The Lynden Garden’s embellished acres
It’s a blustery November Sunday as artist Tom Kovacich and I arrive at the Lynden Sculpture Garden’s main house, a stately manor with quite a view, considering that you’re viewing forty acres embellished with diverse sculptures.
Only a few short months ago, when the gardens re-opened to the public, these rolling hills were bathed in sunlight and summer humidity. On the day of our visit, the sun is still shining, but the breeze is a stern reminder of the winter months that lay ahead.
Inside the manse, in a show aptly titled Inside/Outside, is the work of Eddee Daniel & Philip Krejcarek, paired in a kind of orange and blue dance.
However, on this day we’ve come to walk the paths wending round about the permanent sculptures.
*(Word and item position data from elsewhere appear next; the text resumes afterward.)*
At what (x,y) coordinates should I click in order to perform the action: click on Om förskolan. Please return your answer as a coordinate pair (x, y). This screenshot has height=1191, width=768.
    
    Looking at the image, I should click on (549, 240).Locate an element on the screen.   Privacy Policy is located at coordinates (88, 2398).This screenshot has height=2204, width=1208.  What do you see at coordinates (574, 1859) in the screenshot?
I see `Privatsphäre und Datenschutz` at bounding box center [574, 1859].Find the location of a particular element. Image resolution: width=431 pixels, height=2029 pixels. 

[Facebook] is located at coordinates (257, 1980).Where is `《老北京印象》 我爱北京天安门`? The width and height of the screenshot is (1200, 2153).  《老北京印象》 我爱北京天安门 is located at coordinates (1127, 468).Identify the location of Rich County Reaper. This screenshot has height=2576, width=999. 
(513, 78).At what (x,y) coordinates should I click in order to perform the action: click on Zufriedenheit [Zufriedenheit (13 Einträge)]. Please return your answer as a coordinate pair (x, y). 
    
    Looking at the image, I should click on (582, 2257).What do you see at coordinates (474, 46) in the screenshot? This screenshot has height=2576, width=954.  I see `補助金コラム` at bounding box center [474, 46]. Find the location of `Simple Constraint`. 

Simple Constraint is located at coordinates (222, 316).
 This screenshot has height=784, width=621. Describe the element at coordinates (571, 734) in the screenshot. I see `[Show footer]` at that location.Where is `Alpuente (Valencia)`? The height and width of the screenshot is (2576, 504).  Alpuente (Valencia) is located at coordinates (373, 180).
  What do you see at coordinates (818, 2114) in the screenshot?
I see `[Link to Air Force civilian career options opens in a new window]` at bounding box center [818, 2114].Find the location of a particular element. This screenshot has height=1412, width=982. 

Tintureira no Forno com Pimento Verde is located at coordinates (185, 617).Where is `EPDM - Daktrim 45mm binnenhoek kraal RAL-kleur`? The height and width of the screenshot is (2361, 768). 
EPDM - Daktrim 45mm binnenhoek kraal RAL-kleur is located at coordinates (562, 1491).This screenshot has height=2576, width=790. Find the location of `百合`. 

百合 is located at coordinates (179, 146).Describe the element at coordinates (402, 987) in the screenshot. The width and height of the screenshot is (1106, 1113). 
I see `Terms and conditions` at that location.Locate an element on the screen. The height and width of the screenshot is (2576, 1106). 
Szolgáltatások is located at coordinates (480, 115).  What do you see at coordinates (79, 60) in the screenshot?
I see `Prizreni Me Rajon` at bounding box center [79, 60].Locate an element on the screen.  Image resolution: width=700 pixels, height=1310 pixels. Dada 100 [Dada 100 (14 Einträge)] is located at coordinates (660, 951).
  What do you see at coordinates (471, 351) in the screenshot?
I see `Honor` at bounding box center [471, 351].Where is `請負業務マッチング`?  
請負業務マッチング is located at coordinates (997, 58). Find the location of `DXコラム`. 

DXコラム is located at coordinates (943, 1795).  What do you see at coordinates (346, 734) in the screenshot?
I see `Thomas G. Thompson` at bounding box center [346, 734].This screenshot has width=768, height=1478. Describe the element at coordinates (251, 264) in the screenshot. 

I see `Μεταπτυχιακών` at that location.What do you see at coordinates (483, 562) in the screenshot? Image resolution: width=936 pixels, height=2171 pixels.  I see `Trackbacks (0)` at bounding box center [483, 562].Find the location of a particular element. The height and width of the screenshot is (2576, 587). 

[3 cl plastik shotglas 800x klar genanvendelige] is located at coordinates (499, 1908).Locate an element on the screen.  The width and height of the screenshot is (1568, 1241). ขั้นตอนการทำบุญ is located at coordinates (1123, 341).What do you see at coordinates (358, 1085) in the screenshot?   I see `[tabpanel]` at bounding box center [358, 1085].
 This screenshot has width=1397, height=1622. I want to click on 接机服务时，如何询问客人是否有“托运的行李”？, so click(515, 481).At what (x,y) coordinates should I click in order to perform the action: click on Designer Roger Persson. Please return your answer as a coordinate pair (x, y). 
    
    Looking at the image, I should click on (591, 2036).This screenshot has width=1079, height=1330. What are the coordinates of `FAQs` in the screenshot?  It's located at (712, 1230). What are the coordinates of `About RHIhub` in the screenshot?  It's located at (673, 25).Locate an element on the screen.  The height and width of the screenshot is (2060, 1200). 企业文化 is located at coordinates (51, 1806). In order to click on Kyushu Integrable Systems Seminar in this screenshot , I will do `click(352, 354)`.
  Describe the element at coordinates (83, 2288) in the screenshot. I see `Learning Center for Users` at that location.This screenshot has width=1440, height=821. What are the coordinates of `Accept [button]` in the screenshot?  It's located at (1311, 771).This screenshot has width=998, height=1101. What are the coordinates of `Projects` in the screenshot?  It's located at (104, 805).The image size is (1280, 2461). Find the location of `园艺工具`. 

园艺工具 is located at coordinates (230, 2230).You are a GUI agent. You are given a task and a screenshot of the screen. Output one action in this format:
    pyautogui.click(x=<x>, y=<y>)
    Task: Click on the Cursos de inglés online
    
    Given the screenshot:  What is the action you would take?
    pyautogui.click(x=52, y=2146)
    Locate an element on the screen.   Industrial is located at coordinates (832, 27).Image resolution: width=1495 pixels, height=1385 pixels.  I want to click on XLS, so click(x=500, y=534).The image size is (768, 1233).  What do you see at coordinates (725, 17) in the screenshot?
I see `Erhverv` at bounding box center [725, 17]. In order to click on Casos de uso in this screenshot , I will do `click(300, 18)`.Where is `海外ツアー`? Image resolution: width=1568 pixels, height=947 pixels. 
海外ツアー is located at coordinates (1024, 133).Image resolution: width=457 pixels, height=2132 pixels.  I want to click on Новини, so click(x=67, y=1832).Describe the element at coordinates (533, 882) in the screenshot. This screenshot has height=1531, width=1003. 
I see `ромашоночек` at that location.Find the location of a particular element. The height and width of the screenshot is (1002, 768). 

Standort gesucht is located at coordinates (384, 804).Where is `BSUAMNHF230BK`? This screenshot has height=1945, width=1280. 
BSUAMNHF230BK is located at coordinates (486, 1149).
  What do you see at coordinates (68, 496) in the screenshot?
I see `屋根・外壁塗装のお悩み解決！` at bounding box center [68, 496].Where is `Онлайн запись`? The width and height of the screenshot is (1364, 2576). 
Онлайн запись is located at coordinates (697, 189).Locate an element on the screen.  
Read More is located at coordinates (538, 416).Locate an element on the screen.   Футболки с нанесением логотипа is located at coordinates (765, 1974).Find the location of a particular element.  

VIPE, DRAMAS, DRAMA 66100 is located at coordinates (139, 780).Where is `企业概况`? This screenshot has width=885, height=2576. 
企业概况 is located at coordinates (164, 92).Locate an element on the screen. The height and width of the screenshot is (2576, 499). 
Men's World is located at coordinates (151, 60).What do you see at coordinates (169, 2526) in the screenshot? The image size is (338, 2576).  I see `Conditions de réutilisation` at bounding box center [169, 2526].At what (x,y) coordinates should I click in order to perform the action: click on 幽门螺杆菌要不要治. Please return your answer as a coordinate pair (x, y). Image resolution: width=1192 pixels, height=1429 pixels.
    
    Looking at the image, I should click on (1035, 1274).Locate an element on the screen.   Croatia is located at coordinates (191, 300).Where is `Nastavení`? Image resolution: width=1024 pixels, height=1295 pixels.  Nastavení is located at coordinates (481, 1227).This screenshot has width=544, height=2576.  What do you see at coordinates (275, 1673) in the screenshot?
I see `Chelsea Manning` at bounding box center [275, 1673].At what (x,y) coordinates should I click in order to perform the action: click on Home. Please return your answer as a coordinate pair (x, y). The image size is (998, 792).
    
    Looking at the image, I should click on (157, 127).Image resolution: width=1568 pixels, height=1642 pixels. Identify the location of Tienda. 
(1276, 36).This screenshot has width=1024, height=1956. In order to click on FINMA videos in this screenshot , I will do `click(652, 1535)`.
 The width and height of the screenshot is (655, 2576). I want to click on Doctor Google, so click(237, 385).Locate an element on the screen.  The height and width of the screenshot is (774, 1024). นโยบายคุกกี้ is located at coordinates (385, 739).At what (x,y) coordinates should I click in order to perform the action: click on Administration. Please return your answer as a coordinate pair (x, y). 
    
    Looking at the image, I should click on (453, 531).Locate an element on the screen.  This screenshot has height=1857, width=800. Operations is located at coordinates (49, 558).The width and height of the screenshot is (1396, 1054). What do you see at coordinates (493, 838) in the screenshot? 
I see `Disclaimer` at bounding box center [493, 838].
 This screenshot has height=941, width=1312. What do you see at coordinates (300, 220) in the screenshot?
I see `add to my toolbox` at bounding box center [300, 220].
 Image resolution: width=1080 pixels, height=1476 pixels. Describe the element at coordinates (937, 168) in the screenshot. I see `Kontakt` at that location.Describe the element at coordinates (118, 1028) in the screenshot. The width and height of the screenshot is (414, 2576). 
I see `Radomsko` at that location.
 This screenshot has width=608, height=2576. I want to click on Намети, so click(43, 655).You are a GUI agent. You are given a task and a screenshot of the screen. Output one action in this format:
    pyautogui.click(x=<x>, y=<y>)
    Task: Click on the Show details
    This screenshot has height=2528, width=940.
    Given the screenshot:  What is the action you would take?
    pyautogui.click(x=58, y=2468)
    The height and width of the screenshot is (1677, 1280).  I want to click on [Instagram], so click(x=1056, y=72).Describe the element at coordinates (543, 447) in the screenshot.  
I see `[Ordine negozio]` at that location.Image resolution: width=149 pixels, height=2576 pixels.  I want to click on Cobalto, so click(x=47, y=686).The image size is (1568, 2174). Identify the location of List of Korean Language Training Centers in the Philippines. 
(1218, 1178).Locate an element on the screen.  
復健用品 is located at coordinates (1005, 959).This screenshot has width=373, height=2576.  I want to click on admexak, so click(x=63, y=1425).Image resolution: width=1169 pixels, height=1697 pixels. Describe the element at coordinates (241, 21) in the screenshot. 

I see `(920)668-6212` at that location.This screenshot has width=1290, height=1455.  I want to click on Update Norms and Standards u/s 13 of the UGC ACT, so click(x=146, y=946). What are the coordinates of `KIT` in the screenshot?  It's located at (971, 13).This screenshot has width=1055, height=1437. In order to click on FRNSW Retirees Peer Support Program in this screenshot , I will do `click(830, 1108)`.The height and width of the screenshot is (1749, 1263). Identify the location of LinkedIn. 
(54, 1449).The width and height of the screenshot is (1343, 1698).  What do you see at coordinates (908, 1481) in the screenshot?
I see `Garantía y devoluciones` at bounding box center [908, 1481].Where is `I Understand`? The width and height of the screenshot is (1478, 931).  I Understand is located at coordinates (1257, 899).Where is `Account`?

In the distance a larch gleams golden in the slant of the afternoon light; a pair of geese guard the edge of a small pond smooshed with Monet-like lily pads.
Were it not for the wintry weather, everything looks much the same as it did on a late 70s summer day when I settled onto the manicured lawn to sip wine and eat cuke sandwiches, one of hundreds who attended the annual garden party, back when this lush section of land was known as the Bradley Sculpture Gardens.
My sidekick is a pure modernist and co-owner of Safi Studio in the Marshall Building. We agree that less is more. Less is more. Less is more.
Therefore, we stroll by the cows with our noses in the air.
But what are these slender imaginings rising skyward? The map says they are fashioned of hand-carved buckthorn wood, copper and living buckthorn trees — the work of Kevin Giese. Sadly, they are temporary. I say keep them in place forever.
Immigrant 2010 is brilliant, for in this era of immigration strife, the idea of grafting them onto us, or us onto them, is perfect. I’m tempted to say Giese is the best of all the rest. Before moving to Bay View, Cedar Gallery housed a few of his pieces.
There’s much to admire here where the land was carved to meet the requirements of the owners. Among the big and bold are two painted steel pieces by Mark di Suvero, the über-controversial artist who crafted the big orange I-beam thing anchoring the east end of Wisconsin Avenue, the thing kids love to climb on. But The Calling is more than orange paint and I-beams.
Over yonder grazes Hara, 1989, a bronze horse by Deborah Butterfield, whose work I first admired at the Milwaukee Art Museum. Ernest C. Shaw is represented by four steel sculptures, and you can see more of his concepts in a snug park (the Green Ash Park), adjacent to the north side of the Haggerty Museum.
Before exiting the Lynden, we pause by the lake to enjoy Floating Sculpture #3, a 1972 painted polyester work by Marta Pan.
Please Keep To The Mowed Areas. No Pets Allowed (except guide and/or service dogs). No climbing on the sculptures, picking wildflowers, etc., etc., etc. Winter hours are in effect, so best check before you drive to 2145 W. Brown Deer Road.
With a heap of snow upon the acres, it will be a brand new experience.